This is a W3C Working Draft for review by W3C members and other interested parties. It is a draft document and may be updated, replaced or obsoleted by other documents at any time. It is inappropriate to use W3C Working Drafts as reference material or to cite them as other than "work in progress". A list of current W3C tech reports can be found at: http://www.w3.org/pub/WWW/TR/.
Please direct comments and questions to [email protected], an open discussion forum. Include the keyword "sgml-lex" in the subject.
The Standard Generalized Markup Language (SGML) is a complex system for developing markup languages. It is used to define the Hypertext Markup Language (HTML) used in the World Wide Web, as well as several other hypermedia document representations.
Systems with interactive performance constraints use only the simplest features of SGML. Unfortunately, the specification of those features is subtly mixed into the specification of SGML in all its generality. As a result, a number of ad-hoc SGML lexical analyzers have been developed and deployed on the Internet, and reliability has suffered.
We present a self-contained specification of a lexical analyzer that uses automated parsing techniques to handle SGML document types limited to a tractable set of SGML features. An implementation is available as well.
The hypertext markup language is an SGML format. --Tim Berners-Lee, in "About HTML"
The result of that design decision is something of a collision between the World Wide Web development community and the SGML community -- between the quick-and-dirty software community and the formal ISO standards community. It also creates a collision between the interactive, online hypermedia technology and the bulk, batch print publications technology.
SGML, Standard General Markup Language, is a complex, mature, stable technology. The international standard, ISO 8879:1986[SGML], is nearly ten years old, and GML-based systems pre-date the standard by years. On the other hand, HTML, Hypertext Markup Lanugage, is a relatively simple, new and rapidly evolving technology.
SGML has a number of degrees of freedom which are bound in HTML. SGML is a system for defining markup languages, and HTML is one such language; in standard terminology, HTML is an SGML application.

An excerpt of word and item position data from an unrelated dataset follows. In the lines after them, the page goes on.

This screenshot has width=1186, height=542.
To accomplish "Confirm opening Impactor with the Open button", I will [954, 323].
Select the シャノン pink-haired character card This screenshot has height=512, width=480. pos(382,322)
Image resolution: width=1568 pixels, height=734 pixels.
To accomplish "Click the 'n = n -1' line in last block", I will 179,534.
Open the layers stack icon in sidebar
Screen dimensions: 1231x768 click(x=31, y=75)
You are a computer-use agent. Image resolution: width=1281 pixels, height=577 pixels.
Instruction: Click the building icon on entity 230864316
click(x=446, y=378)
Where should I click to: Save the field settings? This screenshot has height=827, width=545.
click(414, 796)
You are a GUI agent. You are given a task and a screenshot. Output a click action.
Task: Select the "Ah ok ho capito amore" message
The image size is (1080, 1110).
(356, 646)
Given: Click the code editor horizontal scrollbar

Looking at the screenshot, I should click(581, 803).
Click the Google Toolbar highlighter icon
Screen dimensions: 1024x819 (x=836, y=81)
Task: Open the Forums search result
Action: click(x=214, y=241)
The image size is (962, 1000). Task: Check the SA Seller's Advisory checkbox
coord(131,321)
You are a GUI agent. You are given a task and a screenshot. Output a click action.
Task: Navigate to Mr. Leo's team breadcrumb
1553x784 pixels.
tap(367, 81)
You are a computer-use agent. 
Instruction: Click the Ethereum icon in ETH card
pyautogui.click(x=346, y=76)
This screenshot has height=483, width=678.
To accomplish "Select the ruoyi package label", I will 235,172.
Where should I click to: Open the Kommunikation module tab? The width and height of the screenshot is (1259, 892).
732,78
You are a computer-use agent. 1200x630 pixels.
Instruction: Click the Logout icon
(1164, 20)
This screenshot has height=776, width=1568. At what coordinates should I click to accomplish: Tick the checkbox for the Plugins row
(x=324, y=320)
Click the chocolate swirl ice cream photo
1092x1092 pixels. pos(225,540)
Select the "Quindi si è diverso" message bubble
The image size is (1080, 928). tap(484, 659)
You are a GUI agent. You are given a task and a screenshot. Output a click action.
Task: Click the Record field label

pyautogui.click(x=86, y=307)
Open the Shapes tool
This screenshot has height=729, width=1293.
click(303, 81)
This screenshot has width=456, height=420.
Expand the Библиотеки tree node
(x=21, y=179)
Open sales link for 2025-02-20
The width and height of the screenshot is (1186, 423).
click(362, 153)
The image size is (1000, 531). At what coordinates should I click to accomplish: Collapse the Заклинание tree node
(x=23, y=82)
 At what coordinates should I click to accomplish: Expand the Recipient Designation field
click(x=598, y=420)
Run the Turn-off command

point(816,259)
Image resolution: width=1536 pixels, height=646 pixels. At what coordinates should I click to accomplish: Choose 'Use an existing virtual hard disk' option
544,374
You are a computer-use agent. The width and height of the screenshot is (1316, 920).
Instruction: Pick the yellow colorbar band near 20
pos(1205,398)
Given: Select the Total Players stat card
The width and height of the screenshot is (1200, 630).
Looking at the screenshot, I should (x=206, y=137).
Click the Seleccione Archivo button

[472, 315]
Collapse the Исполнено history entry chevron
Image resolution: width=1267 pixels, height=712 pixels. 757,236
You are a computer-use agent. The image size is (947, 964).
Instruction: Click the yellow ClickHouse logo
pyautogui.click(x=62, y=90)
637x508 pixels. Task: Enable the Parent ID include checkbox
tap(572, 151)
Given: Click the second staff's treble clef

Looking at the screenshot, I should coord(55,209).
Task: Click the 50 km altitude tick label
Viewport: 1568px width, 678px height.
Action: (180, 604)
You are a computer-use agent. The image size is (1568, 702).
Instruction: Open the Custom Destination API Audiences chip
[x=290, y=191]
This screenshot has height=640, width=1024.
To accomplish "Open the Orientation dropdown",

The degrees of freedom in SGML which the HTML 2.0 specification[HTML2.0] binds can be separated into high-level, document structure considerations on the one hand, and low-level, lexical details on the other. The document structure issues are specific to the domain of application of HTML, and they are evolving rapidly to reflect new features in the web.
The lexical properties of HTML 2.0 are very stable by comparison. HTML documents fit into a category termed basic SGML documents in the SGML standard, with a few exceptions (see below). These properties are independent of the domain of application of HTML. They are shared by a number of contemporary SGML applications, such as TEI[TEI], DocBook[DocBook], HTF[HTF], and IBM-IDDOC[IBM-IDDOC].
The specification of this straightforward category of SGML documents is, unfortunately, subtly mixed into the specification of SGML in all its generality.
An unfortunate result is that a number of lexically incompatible HTML parser implementations have been developed and deployed.[REF! Mosaic 2.4, Cern libwww parser].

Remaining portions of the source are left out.